Getting Started#
Think of this library as vanilla DataFusion, except that certain nodes execute their children on remote machines and retrieve data via the Arrow Flight protocol.
This library aims to provide an experience as close as possible to vanilla DataFusion.
How to use Distributed DataFusion#
Rather than imposing constraints on your infrastructure or query serving patterns, Distributed DataFusion allows you to plug in your own networking stack and spawn your own gRPC servers that act as workers in the cluster.

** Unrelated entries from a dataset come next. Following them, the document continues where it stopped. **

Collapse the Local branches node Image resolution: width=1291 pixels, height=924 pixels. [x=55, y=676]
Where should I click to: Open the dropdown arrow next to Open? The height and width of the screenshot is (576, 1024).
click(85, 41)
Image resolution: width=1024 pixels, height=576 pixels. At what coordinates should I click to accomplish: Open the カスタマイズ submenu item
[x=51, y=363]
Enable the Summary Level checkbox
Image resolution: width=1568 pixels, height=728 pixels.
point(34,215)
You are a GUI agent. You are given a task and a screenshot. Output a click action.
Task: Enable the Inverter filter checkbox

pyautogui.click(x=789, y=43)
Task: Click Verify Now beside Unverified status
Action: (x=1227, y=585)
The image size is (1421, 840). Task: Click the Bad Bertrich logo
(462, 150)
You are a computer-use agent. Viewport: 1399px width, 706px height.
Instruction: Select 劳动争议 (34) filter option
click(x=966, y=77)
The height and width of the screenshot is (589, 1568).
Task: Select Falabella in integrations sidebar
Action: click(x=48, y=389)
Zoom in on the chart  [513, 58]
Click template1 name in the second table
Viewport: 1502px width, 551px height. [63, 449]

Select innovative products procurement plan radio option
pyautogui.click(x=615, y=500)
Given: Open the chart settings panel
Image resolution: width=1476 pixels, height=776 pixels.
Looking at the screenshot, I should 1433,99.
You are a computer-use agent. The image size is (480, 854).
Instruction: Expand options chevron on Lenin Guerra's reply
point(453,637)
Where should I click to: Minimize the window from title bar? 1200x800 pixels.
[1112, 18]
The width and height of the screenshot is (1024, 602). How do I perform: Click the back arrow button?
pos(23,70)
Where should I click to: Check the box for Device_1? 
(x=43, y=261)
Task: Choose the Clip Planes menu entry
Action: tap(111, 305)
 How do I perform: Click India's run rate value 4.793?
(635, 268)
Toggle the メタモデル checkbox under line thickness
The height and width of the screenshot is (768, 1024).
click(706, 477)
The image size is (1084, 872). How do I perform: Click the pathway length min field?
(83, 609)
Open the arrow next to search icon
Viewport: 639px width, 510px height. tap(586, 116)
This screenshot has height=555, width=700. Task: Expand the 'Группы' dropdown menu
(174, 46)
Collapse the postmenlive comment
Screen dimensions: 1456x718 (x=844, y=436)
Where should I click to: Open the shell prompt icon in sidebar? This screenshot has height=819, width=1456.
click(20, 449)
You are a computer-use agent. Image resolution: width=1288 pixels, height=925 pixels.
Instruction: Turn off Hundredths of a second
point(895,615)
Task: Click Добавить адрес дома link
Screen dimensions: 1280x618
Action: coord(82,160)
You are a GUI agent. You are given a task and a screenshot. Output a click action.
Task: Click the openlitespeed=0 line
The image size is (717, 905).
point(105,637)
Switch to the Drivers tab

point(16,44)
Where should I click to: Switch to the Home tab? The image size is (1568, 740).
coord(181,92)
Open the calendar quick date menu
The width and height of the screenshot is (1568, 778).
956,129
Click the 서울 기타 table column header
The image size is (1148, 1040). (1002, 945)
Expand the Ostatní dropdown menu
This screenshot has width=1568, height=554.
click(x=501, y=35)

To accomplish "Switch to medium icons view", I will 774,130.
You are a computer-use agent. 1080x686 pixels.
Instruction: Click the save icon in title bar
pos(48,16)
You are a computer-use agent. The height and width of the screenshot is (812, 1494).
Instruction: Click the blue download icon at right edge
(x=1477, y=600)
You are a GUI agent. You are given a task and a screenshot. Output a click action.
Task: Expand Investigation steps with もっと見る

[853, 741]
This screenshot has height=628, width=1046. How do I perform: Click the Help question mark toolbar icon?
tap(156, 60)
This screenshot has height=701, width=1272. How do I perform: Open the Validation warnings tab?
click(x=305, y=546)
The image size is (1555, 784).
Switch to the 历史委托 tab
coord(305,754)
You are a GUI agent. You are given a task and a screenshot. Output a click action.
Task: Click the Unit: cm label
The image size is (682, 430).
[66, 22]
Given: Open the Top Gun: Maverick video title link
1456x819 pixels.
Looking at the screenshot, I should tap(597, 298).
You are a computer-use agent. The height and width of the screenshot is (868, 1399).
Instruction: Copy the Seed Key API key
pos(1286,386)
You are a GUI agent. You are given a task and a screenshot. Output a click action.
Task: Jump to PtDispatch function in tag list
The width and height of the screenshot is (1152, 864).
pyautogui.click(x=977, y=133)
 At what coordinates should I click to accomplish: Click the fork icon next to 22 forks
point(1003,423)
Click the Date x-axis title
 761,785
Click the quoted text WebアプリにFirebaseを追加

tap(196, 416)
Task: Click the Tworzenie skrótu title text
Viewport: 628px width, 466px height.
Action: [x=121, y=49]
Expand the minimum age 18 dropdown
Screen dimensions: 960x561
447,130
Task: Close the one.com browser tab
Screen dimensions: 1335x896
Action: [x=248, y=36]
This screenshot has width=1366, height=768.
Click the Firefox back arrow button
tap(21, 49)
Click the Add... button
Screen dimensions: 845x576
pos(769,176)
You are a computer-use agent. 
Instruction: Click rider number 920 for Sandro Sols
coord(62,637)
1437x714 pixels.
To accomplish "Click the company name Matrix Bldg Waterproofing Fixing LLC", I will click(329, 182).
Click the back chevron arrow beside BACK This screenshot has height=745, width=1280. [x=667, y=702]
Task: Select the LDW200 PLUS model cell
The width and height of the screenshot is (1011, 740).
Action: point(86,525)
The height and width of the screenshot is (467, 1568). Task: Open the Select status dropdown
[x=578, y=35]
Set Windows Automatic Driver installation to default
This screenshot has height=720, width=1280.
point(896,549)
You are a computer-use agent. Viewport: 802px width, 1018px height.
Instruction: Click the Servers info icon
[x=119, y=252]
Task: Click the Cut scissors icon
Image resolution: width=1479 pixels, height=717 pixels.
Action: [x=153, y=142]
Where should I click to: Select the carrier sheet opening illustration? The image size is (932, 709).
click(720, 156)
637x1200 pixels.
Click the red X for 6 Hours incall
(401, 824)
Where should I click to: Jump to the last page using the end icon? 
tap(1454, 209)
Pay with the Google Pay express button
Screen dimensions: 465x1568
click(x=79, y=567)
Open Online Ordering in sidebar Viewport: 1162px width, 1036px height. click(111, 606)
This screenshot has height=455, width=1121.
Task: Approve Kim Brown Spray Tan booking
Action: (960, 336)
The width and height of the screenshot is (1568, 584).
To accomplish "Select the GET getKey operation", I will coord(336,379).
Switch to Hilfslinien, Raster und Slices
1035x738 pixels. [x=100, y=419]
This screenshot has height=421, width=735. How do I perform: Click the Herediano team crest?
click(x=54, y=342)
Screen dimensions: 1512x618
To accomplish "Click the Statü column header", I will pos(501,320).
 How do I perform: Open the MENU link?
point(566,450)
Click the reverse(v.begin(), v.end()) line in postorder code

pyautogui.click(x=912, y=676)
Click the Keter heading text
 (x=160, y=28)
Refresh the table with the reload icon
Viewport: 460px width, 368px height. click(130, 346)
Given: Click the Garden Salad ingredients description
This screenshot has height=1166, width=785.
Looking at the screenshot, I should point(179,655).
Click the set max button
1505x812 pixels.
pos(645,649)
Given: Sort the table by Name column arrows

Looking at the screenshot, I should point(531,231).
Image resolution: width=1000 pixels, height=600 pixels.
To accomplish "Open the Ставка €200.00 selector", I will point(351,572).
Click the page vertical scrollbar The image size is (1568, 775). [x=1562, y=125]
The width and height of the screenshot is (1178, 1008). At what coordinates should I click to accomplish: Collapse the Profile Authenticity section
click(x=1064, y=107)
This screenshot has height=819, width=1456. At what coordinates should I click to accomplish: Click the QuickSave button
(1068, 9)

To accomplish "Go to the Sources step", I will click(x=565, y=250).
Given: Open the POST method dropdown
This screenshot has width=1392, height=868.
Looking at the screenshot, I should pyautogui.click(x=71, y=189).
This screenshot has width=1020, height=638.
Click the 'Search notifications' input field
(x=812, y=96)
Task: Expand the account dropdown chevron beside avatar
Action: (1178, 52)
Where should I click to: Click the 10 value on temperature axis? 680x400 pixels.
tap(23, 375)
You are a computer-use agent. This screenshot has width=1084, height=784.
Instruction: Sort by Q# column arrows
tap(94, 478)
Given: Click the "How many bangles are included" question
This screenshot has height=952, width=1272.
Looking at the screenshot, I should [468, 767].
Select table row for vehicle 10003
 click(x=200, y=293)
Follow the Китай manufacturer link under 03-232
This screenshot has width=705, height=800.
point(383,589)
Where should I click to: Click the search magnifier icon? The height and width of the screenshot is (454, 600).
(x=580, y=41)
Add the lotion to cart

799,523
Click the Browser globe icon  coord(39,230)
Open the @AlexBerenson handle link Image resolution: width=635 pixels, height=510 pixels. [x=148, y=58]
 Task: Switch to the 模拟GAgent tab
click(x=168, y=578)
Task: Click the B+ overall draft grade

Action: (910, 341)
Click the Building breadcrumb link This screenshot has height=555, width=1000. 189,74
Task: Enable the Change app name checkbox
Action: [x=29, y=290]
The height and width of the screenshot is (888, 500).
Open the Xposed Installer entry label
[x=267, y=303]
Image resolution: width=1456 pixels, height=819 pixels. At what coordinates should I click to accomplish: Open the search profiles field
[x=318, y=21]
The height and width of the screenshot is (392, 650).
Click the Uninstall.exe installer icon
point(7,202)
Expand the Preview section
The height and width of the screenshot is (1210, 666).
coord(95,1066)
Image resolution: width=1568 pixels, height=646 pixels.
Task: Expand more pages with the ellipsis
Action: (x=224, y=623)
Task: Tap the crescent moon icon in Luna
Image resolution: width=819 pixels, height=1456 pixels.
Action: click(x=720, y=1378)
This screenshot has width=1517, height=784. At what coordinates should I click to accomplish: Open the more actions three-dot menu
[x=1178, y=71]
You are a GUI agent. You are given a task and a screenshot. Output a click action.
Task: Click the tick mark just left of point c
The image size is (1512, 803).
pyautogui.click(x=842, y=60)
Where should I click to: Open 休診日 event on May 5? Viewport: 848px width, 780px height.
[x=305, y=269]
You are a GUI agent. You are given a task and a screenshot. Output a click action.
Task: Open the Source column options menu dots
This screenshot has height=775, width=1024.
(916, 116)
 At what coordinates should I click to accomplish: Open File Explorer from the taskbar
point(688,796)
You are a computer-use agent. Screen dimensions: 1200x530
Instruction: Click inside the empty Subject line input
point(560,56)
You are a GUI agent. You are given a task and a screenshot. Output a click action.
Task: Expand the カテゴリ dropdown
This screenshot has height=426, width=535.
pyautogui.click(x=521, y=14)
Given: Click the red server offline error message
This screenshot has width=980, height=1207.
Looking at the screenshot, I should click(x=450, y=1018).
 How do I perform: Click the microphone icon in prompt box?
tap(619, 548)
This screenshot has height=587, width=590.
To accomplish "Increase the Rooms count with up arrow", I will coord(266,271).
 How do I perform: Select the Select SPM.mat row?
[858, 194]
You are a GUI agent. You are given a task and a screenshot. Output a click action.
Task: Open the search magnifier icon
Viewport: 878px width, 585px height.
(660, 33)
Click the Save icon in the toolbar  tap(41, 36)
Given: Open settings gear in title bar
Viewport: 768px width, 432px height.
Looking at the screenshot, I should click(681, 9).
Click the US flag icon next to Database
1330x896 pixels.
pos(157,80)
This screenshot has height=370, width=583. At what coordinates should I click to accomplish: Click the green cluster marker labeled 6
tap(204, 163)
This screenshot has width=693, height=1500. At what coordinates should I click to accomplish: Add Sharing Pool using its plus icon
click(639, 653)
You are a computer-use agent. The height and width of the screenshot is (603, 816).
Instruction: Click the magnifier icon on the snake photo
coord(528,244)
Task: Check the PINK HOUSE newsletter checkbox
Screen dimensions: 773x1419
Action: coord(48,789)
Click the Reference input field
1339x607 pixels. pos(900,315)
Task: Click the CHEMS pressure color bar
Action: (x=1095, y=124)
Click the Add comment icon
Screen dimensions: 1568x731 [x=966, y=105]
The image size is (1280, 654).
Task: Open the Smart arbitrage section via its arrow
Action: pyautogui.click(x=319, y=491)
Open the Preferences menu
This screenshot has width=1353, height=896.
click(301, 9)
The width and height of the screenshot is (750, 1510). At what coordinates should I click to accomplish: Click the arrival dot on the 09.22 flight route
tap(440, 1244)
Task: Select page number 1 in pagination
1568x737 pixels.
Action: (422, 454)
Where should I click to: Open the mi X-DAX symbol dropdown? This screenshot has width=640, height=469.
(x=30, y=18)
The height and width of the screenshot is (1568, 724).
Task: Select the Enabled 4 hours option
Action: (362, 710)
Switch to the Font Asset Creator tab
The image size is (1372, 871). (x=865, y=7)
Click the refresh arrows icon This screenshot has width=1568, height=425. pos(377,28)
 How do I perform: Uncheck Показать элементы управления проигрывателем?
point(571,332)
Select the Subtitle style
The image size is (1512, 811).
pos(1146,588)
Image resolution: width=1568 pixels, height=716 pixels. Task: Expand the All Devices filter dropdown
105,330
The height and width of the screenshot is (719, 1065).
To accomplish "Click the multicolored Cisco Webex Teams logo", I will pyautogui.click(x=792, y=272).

This project heavily relies on the Tonic ecosystem for the networking layer. Users of this library are responsible for building their own Tonic server, adding the distributed DataFusion service to it and spawning it on a port so that it can be reached by other workers in the cluster. A very basic example of this would be:
#[tokio::main]
async fn main() -> Result<(), Box<dyn Error>> {
let worker = Worker::default();
Server::builder()
.add_service(worker.into_worker_server())
.serve(SocketAddr::new(IpAddr::V4(Ipv4Addr::LOCALHOST), 8000))
.await?;
Ok(())
}
Distributed DataFusion requires knowledge of worker locations. Implement the WorkerResolver trait to provide
this information. Here is a simple example of what this would look like with localhost workers:
#[derive(Clone)]
struct LocalhostWorkerResolver {
ports: Vec<u16>,
}
impl WorkerResolver for LocalhostWorkerResolver {
fn get_urls(&self) -> Result<Vec<Url>, DataFusionError> {
Ok(self
.ports
.iter()
.map(|port| Url::parse(&format!("http://localhost:{port}")).unwrap())
.collect())
}
}
Register the WorkerResolver implementation and the distributed planner in DataFusion’s
SessionStateBuilder to enable distributed query planning:
let localhost_worker_resolver = LocalhostWorkerResolver {
ports: vec![8000, 8001, 8002]
}
let state = SessionStateBuilder::new()
.with_default_features()
.with_distributed_worker_resolver(localhost_worker_resolver)
.with_distributed_planner()
.build();
let ctx = SessionContext::from(state);
This will leave a DataFusion SessionContext ready for executing distributed queries.
NOTE:
with_distributed_planner()wraps whatever query planner is already set, so call it after anywith_query_planner(..)and after registering your own physical optimizer rules — the distributed planner runs last, on top of the fully-built physical plan.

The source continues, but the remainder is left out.